It's been a wild year for First Solar (FSLR 6.12%), which seems to go from industry savior to the solar doghouse every few quarters. Fourth-quarter numbers released last night definitely put the company in investors' doghouse, and for good reason. 

After SunPower (SPWR 7.34%) crushed fourth quarter earnings expectations and SolarCity (SCTY.DL)demonstrated its ability to grow like crazy, First Solar is stuck in a rut.

Massive utility scale projects have long been First Solar's bread and butter but backlog of these projects is falling. Image courtesy of First Solar.

SunPower and SolarCity are gaining market share because they offer more efficient products, and First Solar just can't yet compete.

Coming up short of expectations
If there's one thing investors hate it's when a company gives guidance and then fails to meet those expectations. First Solar most definitely failed to live up to the full-year 2013 expectations it set at the end of October, as you can see below.

 

2013 Guidance (given 10/31) 

2013 Actual  

Net Sales

$3.4 billion to $3.6 billion

$3.3 billion

Gross Margin

24% to 26%

24.6%

Earnings per Share

$4.25 to $4.50

$4.35

Source: First Solar earnings releases.

Revenue figures can be volatile quarter to quarter, but the fact that management missed its own mark with just two months left in the quarter has investors concerned. The other big flaw to note is a $500 million drop in backlog last year to $7.5 billion. Since First Solar is focused almost entirely on building solar modules it's concerning to see backlog fall, especially in such a strong year for solar.

Distributed solar projects like this one by SolarCity are a major growth engine for the industry, but First Solar is shut out of the market.
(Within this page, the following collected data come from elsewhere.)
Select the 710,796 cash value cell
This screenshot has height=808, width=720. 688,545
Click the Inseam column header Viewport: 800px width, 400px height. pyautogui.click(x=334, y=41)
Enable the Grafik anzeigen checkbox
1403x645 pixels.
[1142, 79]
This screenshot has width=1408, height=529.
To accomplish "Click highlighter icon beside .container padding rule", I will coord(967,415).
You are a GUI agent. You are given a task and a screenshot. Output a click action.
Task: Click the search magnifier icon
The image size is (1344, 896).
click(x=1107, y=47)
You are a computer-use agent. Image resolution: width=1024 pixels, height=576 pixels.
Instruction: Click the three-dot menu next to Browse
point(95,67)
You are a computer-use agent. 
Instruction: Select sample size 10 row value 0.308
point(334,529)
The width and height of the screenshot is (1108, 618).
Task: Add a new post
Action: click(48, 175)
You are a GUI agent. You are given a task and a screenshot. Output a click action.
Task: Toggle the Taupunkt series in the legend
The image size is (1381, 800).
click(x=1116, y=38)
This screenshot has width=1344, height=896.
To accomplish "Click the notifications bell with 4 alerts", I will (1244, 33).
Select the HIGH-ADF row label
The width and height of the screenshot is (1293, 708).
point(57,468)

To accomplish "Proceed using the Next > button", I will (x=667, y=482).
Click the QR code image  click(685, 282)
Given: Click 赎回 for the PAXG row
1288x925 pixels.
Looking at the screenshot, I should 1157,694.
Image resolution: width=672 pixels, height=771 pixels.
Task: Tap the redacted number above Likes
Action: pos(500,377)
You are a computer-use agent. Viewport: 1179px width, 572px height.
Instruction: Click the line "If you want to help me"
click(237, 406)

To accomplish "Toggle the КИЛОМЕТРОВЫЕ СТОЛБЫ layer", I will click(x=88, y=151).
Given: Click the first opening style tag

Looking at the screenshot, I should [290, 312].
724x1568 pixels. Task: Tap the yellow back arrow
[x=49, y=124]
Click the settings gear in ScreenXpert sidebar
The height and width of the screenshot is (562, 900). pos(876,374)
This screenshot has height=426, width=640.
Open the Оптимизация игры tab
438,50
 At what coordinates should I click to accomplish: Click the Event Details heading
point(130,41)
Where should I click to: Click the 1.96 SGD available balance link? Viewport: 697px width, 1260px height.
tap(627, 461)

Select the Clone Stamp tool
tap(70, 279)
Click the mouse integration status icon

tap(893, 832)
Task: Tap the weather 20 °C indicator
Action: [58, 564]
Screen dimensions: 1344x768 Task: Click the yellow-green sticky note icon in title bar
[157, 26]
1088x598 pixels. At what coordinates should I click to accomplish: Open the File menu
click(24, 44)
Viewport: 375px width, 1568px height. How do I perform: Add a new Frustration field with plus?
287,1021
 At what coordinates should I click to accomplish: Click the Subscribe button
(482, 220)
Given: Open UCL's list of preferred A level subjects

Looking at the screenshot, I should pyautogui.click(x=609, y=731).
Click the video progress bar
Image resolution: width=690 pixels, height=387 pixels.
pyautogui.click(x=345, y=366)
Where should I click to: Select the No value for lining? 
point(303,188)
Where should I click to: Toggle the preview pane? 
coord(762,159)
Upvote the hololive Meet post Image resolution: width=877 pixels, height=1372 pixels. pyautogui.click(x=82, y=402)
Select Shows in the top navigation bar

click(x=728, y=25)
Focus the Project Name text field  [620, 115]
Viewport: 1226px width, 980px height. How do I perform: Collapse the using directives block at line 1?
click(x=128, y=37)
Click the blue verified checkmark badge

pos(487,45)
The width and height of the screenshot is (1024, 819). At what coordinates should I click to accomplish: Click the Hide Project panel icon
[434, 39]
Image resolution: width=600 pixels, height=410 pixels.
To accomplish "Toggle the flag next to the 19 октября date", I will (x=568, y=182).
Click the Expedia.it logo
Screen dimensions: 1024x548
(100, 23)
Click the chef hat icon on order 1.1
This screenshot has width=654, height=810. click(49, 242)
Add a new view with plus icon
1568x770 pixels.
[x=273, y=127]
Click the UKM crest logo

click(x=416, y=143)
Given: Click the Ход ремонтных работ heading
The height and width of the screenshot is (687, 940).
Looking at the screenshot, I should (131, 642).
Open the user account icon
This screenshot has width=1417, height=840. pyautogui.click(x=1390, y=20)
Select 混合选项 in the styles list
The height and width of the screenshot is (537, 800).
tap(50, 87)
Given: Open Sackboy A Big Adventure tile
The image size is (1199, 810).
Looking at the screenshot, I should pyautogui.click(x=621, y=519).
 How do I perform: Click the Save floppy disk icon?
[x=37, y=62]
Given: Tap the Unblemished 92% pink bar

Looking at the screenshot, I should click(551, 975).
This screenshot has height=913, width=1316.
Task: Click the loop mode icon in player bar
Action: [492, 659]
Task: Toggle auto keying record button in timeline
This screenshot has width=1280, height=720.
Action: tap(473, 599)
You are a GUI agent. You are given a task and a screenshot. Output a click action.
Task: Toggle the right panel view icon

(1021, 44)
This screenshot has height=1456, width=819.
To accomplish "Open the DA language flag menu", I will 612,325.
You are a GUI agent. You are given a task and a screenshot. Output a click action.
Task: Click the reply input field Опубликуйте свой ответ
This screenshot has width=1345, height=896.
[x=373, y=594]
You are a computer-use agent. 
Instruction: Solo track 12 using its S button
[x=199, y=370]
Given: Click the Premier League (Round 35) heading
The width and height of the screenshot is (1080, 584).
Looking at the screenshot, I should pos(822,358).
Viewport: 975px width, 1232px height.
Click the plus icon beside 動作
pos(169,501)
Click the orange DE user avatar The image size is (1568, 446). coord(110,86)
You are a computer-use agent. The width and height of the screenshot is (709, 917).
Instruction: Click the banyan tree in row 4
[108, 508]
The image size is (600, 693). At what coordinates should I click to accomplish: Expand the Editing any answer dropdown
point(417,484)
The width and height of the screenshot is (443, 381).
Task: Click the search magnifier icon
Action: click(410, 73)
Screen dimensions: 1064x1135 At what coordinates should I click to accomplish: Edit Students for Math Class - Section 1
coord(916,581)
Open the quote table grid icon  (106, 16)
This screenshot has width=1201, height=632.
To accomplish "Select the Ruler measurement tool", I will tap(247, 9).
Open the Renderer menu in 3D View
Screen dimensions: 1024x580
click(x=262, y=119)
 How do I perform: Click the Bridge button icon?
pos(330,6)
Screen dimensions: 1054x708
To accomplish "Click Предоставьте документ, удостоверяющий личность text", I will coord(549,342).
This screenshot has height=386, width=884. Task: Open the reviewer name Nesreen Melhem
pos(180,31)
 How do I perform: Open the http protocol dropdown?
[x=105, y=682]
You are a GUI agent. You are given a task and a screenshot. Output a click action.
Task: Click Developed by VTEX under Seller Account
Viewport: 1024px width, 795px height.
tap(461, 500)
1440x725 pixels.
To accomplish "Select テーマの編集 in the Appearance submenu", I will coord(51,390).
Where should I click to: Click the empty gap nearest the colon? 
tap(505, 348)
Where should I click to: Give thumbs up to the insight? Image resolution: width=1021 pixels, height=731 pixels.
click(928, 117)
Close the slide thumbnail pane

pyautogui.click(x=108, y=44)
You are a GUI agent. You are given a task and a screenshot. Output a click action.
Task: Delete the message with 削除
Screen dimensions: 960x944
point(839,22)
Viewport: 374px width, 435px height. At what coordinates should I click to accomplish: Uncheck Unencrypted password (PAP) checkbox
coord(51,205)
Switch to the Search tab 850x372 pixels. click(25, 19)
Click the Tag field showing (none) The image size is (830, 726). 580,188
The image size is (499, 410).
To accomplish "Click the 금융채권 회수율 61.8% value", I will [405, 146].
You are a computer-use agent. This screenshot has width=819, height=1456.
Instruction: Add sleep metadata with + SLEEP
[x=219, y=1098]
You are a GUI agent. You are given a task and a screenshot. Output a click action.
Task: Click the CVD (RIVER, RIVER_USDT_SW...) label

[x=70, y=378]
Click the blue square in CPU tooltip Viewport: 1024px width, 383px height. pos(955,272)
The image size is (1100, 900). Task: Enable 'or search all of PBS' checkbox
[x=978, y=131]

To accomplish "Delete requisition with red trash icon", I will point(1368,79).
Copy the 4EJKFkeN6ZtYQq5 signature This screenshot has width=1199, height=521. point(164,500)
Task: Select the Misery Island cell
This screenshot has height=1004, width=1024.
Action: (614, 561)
Image courtesy of SolarCity.

Playing catch-up in solar's hottest markets
The core problem here is that First Solar's modules are far less efficient than silicon competitors and its cost advantage is evaporating. Conversion efficiency for modules was just 13.4% last quarter, compared to 15%-17% for most conventional modules that SolarCity and others are putting up, and well below the 21.5% efficiency for SunPower's X-Series module. 

Cost per watt dropped to $0.56, but that is also only pennies ahead of more efficient Chinese competitors and doesn't make up for the added balance of system costs needed to put up more modules that are less efficient.

First Solar has also basically been shut out of the residential and commercial markets, which are dominated by SolarCity and SunPower. Both companies are installing more efficient panels that lower the cost per kilowatt hour versus First Solar's less efficient modules.

Is First Solar's road map enough?
Management's hope is that efficiency will soon catch up to market demands. First Solar also yesterday announced a 20.4% efficient CdTe cell. The technology that built that cell is already headed to manufacturing plants, and SolarCity hopes that CdTe modules will soon be as efficient as multicrystalline solar modules.

If CdTe doesn't work out, there's the 2013 TetraSun acquisition that promises cells that are 21% efficient at lower costs than Chinese competitors. Word is that commercialization of the new technology will take shape this year, which may again make First Solar an industry savior.

Foolish takeaway
There are a lot of challenges ahead for First Solar, and I don't think it's the best stock in the industry. But let's not forget that it's a highly profitable company and has the flexibility to adapt and adjust as the market changes, something smaller competitors don't have the balance sheet to do. This may not be a huge winner in the long term, but it's not going bankrupt anytime soon and investors shouldn't give up on the stock after one bad quarterly report.